Hemifacial Microsomia: Treatment

Ear Reconstruction:
For children with an absent ear (microtia), there are two options to rebuild the ear, one is to get an artificial ear, and the other is to rebuild the ear using the child's own rib (also called an autogenous reconstruction). I believe that it is important that the child participate in the decision as to which to ear would be best. The pro and cons of each method of reconstruction are discussed in an office visit. For those families choosing an autogenous reconstruction the outer ear is typically reconstructed around age eight, but on occasion may be done as early as six. The best time to rebuild the ear is determined by the child's size (more importantly, how big the child's ribs are) and how the child is coping socially. Ears are reconstructed over a series of three operations.

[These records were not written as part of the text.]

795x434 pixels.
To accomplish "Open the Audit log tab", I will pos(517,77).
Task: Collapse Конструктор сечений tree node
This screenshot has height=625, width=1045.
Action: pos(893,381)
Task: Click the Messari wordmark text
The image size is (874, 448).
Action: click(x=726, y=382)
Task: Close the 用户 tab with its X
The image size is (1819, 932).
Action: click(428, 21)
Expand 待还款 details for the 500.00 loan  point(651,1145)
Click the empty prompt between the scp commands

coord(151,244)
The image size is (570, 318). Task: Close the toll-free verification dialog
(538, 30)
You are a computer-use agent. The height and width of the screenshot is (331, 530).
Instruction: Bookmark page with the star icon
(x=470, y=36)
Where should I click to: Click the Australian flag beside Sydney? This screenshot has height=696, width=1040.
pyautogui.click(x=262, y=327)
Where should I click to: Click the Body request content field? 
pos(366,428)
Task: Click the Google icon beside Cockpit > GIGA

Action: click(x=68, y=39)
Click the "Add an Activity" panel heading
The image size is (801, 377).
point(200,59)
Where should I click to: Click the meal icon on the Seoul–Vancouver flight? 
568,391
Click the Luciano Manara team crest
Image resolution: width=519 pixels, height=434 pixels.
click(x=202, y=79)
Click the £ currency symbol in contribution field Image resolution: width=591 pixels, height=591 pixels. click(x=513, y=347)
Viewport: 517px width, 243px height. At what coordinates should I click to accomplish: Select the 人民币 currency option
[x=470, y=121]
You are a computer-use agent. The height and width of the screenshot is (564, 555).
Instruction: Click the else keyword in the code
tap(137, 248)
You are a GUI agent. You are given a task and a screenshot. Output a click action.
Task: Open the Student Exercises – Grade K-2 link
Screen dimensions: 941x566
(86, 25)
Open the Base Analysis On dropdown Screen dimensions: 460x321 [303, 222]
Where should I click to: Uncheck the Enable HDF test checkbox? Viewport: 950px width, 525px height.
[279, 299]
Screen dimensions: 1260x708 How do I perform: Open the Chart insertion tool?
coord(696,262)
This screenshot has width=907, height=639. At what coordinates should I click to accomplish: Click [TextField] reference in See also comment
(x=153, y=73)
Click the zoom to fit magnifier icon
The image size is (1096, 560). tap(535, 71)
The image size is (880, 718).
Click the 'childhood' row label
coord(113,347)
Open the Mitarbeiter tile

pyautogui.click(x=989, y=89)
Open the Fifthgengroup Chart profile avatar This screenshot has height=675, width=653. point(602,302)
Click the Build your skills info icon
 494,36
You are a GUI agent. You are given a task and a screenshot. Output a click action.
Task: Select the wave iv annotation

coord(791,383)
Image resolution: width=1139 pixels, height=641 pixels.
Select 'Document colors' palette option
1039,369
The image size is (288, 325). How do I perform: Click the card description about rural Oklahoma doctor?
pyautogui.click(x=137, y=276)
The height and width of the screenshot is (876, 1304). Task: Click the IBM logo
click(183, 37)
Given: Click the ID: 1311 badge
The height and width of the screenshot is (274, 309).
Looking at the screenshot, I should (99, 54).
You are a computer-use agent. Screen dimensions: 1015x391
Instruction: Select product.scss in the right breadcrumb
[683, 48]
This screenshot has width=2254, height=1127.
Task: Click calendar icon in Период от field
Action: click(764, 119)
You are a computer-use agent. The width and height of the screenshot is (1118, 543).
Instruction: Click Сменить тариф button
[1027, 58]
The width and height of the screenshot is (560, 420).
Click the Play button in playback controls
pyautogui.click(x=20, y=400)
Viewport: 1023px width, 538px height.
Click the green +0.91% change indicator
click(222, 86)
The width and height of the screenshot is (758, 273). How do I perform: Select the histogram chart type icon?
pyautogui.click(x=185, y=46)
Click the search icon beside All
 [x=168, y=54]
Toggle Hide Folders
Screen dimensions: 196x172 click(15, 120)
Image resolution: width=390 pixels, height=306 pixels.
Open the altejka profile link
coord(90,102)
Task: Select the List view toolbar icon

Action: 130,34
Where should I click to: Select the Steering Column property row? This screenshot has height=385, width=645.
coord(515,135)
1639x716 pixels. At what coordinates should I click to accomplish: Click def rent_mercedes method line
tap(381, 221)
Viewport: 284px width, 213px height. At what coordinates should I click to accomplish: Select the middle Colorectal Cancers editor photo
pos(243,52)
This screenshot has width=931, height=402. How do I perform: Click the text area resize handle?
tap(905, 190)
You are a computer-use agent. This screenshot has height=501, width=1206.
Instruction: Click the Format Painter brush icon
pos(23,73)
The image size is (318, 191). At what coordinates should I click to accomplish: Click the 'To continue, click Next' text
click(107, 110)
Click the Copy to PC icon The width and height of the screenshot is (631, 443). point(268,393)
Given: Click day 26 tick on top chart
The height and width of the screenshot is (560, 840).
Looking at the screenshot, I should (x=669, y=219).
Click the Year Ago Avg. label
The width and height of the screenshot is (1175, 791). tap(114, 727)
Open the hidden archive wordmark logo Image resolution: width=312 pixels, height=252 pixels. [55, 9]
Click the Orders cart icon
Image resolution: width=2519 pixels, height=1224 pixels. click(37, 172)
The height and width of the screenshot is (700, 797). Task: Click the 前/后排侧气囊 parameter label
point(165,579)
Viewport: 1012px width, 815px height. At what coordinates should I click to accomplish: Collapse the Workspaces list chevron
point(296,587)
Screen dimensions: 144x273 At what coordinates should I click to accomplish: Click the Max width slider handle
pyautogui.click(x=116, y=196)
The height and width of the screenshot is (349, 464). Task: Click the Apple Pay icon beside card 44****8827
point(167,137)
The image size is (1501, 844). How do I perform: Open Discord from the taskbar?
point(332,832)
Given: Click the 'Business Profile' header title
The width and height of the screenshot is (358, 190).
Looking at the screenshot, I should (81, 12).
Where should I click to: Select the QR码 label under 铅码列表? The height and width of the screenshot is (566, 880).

The first stage ear reconstruction, in a child with hemifacial microsomia is shown above. Cartilage is taken from the child's rib (parents cannot donate their rib cartilage) and this cartilage is carved and assembled to match the opposite ear. It is then inserted under the skin. Two additional stages are required to complete the reconstruction; both performed as outpatient procedures. Before undergoing ear reconstruction, it is wise to ask your doctor to see examples of his or her work. It is very difficult to rebuild an ear that did not turn out well the first time. For more detailed information on ear reconstruction, see the Microtia section.

It is also possible for children to undergo reconstruction (by a specialized ENT) of the absent eardrum in order to try to improve hearing on the affected side, and achieve some stereo hearing that improves the localization of sound. The decision as to whether or not to proceed with inner ear reconstruction should be made with a specialist in this area.